**** Input
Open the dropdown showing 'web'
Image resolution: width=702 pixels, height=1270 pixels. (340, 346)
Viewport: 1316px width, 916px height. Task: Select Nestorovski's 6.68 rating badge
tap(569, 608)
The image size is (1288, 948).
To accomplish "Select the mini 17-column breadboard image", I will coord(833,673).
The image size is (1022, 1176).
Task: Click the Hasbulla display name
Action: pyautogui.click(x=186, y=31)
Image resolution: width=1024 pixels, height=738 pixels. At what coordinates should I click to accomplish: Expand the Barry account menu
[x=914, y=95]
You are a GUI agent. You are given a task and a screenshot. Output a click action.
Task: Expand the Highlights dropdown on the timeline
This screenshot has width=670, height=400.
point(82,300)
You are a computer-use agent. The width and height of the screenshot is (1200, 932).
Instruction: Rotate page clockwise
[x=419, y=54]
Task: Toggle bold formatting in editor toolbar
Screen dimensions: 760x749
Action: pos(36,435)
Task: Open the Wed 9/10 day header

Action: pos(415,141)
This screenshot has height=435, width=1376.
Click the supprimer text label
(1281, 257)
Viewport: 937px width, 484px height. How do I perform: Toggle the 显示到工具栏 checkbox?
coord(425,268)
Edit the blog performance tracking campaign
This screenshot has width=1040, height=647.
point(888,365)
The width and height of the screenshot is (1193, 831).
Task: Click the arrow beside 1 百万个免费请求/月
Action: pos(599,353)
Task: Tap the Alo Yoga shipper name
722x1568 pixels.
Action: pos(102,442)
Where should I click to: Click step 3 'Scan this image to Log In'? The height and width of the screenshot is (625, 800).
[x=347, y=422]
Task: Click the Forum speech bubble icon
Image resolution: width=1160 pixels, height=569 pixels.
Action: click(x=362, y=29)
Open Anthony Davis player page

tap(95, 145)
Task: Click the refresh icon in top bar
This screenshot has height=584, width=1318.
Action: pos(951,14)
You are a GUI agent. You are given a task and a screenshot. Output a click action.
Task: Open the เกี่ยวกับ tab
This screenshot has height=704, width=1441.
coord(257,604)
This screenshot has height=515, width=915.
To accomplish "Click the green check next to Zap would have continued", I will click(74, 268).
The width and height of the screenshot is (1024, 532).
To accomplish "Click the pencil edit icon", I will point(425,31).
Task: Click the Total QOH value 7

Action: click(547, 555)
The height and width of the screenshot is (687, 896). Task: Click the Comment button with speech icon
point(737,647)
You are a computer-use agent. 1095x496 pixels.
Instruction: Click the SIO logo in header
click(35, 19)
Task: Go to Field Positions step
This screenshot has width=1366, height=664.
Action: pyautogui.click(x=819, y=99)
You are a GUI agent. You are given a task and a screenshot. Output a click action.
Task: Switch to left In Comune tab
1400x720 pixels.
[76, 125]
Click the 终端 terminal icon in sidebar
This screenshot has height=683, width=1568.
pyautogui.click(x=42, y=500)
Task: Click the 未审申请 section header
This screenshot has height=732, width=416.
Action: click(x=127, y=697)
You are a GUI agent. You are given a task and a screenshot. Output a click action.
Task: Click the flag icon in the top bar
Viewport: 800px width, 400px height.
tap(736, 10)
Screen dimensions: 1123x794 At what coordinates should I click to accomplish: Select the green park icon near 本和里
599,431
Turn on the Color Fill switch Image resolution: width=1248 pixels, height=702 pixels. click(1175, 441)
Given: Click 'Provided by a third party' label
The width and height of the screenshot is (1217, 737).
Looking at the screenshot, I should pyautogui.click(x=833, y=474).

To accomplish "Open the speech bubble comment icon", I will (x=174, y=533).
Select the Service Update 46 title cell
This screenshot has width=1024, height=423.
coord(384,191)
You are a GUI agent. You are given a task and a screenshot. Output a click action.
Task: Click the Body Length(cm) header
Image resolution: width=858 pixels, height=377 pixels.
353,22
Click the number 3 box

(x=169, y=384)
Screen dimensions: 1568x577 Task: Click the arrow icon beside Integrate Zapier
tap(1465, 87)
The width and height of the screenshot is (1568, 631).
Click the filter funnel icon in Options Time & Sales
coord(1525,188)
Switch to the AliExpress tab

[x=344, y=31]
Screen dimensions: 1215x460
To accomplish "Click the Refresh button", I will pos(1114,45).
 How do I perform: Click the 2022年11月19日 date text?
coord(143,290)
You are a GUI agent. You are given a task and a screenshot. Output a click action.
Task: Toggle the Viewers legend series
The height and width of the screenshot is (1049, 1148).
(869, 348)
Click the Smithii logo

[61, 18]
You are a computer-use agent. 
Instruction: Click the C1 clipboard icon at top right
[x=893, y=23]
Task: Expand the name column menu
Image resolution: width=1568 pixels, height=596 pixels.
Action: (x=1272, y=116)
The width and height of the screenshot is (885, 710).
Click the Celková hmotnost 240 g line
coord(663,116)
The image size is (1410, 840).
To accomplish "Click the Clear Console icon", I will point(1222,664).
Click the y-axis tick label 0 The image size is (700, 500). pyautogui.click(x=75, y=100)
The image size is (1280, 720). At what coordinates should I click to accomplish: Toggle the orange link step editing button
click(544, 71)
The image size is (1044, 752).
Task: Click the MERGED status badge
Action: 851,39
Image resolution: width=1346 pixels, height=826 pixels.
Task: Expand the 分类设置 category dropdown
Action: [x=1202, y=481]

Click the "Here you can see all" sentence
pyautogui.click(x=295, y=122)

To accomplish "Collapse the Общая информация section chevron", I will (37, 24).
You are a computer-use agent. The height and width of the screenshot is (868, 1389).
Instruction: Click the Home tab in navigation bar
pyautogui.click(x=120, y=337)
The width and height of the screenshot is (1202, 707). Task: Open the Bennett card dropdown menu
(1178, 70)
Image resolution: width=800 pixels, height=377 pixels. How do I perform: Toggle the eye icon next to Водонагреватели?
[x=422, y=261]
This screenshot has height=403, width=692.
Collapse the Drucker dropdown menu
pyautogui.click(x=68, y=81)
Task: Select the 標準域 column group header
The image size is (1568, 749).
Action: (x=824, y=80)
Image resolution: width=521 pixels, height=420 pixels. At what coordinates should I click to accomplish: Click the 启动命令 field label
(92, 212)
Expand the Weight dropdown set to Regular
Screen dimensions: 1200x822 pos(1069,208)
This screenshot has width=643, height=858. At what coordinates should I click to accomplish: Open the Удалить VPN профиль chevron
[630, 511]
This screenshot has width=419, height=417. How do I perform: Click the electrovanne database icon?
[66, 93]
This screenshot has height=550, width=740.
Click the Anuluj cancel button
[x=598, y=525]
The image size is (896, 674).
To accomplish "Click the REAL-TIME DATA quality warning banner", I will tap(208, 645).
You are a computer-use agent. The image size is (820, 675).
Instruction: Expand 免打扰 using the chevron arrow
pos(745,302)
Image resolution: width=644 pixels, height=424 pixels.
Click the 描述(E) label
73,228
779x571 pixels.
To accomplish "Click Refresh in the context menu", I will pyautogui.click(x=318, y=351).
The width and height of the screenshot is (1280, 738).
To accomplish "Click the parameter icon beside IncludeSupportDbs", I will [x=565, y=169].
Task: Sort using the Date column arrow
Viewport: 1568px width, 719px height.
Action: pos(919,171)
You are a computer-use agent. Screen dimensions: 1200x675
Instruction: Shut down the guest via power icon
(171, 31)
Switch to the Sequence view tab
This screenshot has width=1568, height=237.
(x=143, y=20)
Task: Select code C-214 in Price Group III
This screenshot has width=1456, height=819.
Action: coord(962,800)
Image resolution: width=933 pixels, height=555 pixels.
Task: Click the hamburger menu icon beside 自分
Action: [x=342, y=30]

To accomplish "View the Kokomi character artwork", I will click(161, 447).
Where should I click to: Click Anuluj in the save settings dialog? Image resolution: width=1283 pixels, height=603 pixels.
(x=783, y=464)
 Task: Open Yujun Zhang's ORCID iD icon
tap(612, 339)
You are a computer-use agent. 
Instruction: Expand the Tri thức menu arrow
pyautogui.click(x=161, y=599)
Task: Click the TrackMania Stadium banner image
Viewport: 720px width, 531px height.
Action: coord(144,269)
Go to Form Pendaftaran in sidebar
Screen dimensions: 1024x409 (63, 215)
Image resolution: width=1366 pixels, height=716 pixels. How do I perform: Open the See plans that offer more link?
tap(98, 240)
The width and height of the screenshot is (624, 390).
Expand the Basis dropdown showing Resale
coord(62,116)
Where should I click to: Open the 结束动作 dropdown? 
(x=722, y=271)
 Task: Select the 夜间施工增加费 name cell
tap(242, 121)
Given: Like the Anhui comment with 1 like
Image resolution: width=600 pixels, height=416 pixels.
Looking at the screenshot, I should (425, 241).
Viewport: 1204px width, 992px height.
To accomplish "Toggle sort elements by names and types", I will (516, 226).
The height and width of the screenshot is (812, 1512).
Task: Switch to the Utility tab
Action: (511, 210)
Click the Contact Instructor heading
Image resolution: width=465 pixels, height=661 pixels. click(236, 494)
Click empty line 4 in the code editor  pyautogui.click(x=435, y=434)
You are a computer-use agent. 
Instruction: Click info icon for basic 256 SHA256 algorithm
********
**Task prompt**: List the lines of the entries that include "editor".

**Answer section**:
Task: Toggle bold formatting in editor toolbar
Click empty line 4 in the code editor  pyautogui.click(x=435, y=434)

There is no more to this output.